An inverse function, denoted as $$h^{-1}(x)$$, performs the opposite operations of the original function in reverse order. If we know the final output from $$h(x)$$, the inverse function helps us work backward to find the original input 'x' that produced that output. To do this, we "unwind" or "undo" each step of the original function, starting from the last step.

**step3** Reversing the last operation: Undoing addition

The last operation performed by the function $$h(x)$$ was "adding 3". To reverse this operation, we must "subtract 3". So, if we consider the output of the original function as the input for the inverse function (which is typically labeled as 'x' in $$h^{-1}(x)$$), our first step in finding the inverse is to subtract 3 from this input. This gives us the expression $$(x - 3)$$.
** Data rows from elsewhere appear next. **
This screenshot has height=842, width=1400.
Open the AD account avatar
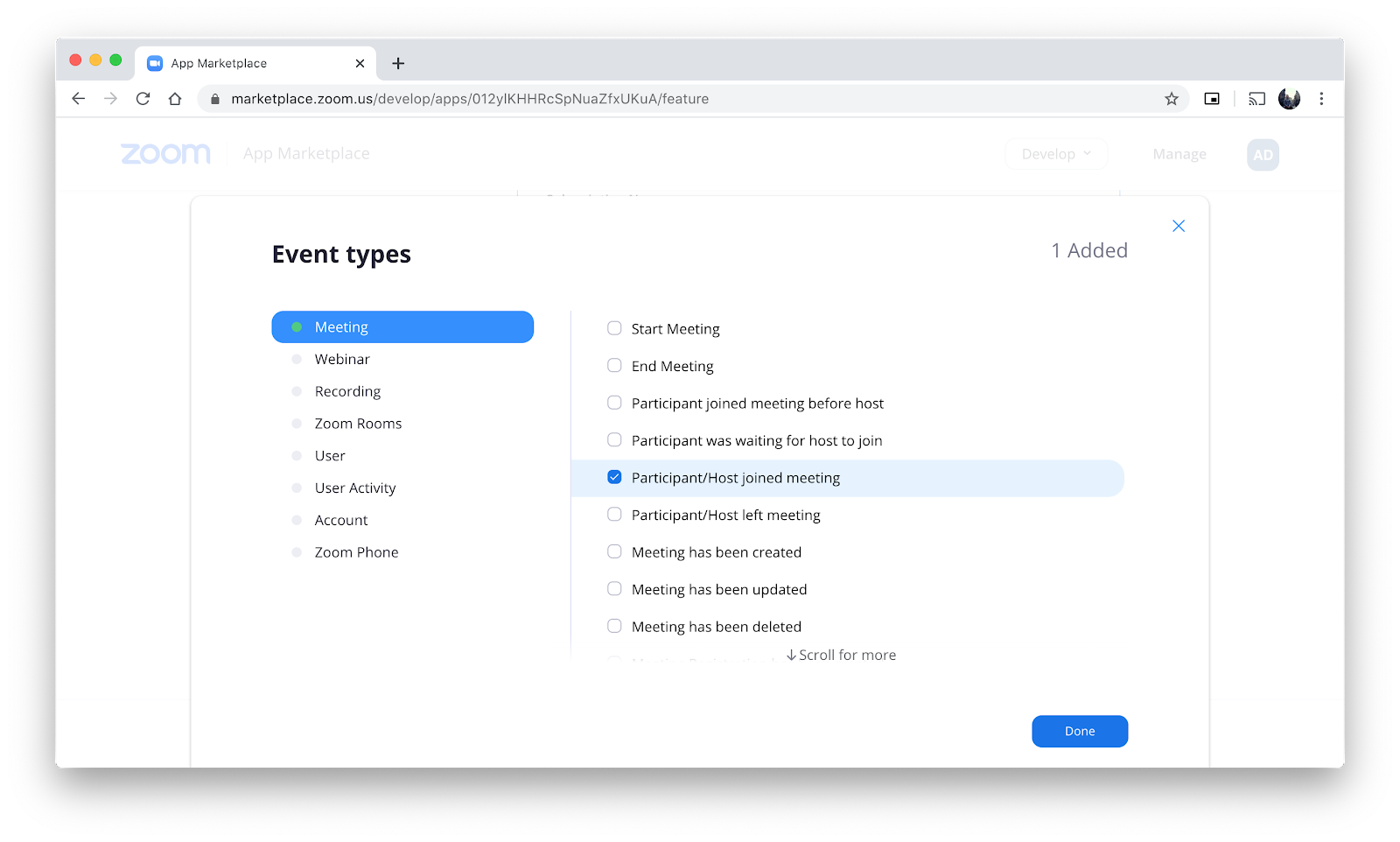(1263, 154)
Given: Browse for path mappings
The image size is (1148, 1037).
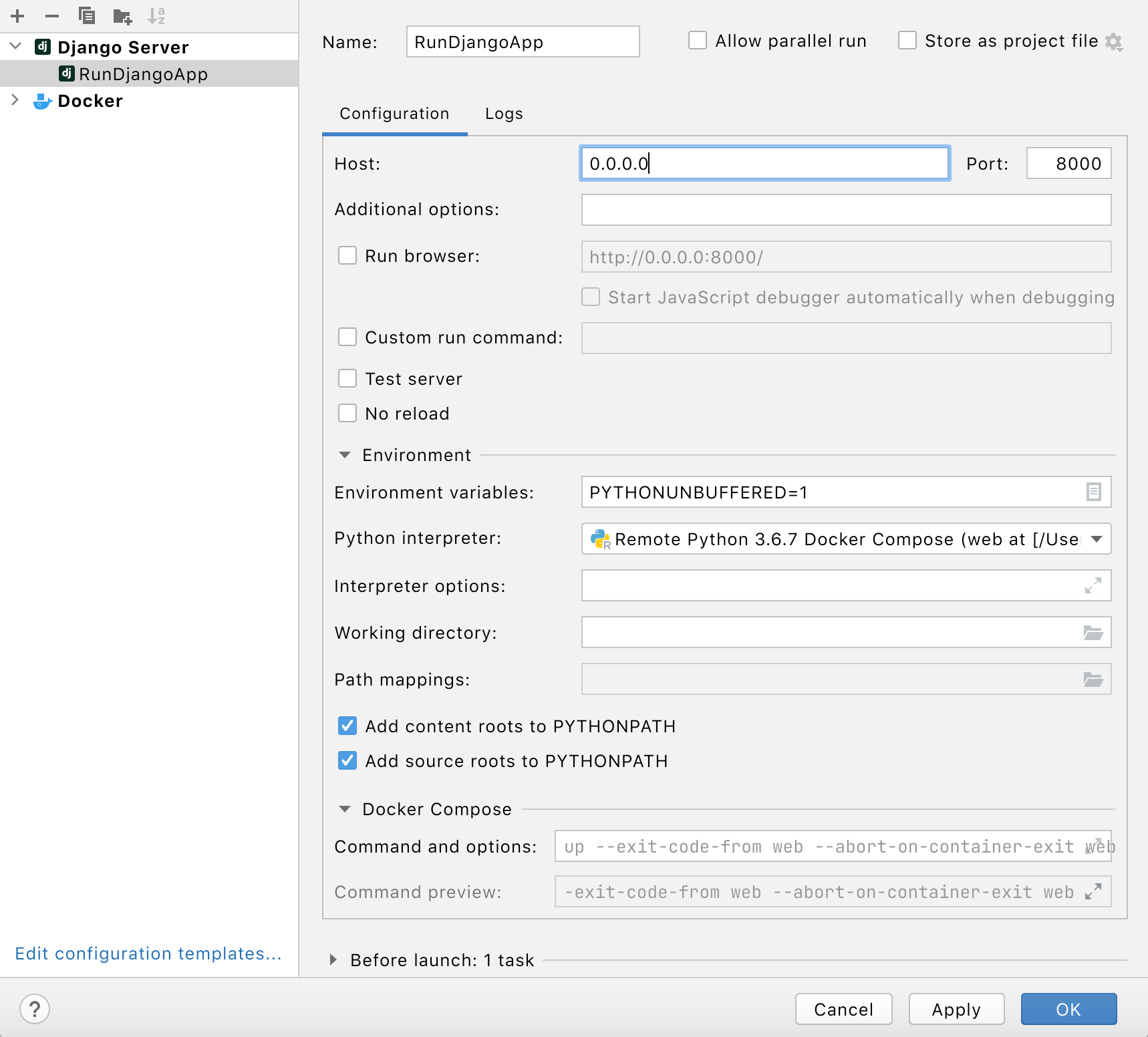Looking at the screenshot, I should 1094,679.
**step4** Reversing the first operation: Undoing multiplication

Before 3 was added, the original number 'x' was multiplied by -2. To reverse "multiplication by -2", we must "divide by -2". Therefore, we take the result from our previous step, which was $$(x-3)$$, and divide it by -2. This yields the expression $$\frac{x-3}{-2}$$.

**step5** Formulating the inverse function

By carefully reversing each operation of the original function in the correct order, we have found the rule for the inverse function. Thus, the inverse function $$h^{-1}(x)$$ is $$\frac{x-3}{-2}$$. This expression can also be written in other equivalent forms, such as $$-\frac{x-3}{2}$$ or $$\frac{-x+3}{2}$$.